The 20-year-old is currently unbeaten and boasts a host of accolades, including European honors four times over, as well as being crowned world women’s youth champion in 2018. In the wings are younger brothers Prince, who at 16 years old already measures over six feet and the youngest family member is Kid Solomon, who at eight years old is the one to keep an eye on, according to Daniel.
DDD discussed the influence of a large family after the Joyce loss.
“That was very important. They’ve been with me through my amateur losses and my ups and downs. They’re there with me, whatever happens and won’t let me fall to the wayside and crumble in depression. Instead, we’ve all been working in the gym.”
Sporting a t-shirt, Dubois looked in great shape.
“Of course, I’m always in the gym,” he said. “I’m working with my new team, Mark and Jimmy Tibbs.”
Dubois expanded on the switch in trainers from Martin Bowers to the father and son combination.
“Mark and Jimmy bring a wealth of experience of big fights and boxing knowledge and can help with all the areas I might have missed or need to cover. Jimmy Tibbs is part of the old school era. He trained the likes of Frank Bruno. I look at that as inspirational. Even now I look at Frank’s fights and get a buzz. Now, to be trained by him and his son, you’ll see something new from me.”
With Martin and brother Tony Bowers still guiding Dubois’s management for the next three years, the split has been amicable.

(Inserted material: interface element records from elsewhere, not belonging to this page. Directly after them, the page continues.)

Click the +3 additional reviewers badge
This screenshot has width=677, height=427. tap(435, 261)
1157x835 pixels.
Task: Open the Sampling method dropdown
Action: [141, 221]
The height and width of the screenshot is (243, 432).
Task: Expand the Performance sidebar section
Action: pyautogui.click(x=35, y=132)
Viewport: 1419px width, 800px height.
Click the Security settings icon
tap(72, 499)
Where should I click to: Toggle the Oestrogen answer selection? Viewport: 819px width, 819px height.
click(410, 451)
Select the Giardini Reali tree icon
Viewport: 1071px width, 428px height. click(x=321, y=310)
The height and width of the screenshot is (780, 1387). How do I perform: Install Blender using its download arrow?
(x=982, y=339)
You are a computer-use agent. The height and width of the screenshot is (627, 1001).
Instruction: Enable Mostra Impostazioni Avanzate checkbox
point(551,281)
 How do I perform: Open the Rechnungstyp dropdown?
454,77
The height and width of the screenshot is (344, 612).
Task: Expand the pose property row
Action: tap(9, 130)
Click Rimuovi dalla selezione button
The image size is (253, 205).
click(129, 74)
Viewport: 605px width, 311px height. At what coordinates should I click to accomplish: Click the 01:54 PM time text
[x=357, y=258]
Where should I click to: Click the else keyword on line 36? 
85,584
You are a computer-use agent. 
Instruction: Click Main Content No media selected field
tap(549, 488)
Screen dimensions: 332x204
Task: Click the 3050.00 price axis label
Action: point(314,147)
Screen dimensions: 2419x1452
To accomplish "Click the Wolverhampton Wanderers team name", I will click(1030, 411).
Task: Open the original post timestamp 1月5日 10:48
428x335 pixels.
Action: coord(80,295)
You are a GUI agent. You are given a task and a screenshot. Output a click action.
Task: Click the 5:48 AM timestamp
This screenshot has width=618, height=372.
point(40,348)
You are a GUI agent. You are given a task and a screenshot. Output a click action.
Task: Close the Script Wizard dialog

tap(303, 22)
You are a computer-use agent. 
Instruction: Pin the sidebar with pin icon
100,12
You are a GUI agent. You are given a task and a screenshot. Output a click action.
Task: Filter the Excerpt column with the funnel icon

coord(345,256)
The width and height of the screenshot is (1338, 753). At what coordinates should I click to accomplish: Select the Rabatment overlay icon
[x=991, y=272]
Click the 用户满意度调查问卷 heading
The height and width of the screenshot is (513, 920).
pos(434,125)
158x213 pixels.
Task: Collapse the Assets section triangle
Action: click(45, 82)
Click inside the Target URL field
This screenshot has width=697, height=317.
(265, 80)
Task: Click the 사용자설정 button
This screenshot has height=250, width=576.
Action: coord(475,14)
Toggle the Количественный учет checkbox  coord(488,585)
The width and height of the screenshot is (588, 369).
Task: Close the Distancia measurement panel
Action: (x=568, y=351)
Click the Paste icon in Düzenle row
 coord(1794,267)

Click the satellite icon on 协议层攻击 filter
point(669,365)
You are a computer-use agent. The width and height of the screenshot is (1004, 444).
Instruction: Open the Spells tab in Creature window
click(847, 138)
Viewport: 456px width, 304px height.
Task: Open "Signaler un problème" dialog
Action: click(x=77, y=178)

“They still have an influence in my career,” Dubois explained. “They’re still my managers. We haven’t completely cut ties, it’s just a new trainer I wanted to try out. We [Dubois and Martin Bowers] had three wonderful years together and have been on some great adventures. Some real good times to reflect on.”
With rumors of Dubois making an official return to the ring in May, the heavy-handed Londoner confirmed his long-term goals haven’t changed.
“I’m still looking to fight for a world title eventually, but I want to be in some meaningful fights when I come back, which will test me even more. I want to be better prepared for opponents like Joe and want to be able to test myself and prove to myself and everyone that I can really do something with boxing. I want to shine and show what we can bring to the table.
“My management and Frank Warren have spoken about maybe having three fights within 12 months. I want to start to work up that gravy line. I look forward to it and welcome the challenge with both hands and working on a strategy with my team of where to go next. I’m hungry, but I’m only 23 years old. There’s no rush. There’s a lot more of me to see. You’ll see an improved version of myself and far more focused than before. I’m coming back and I’m not messing about. One hundred percent.”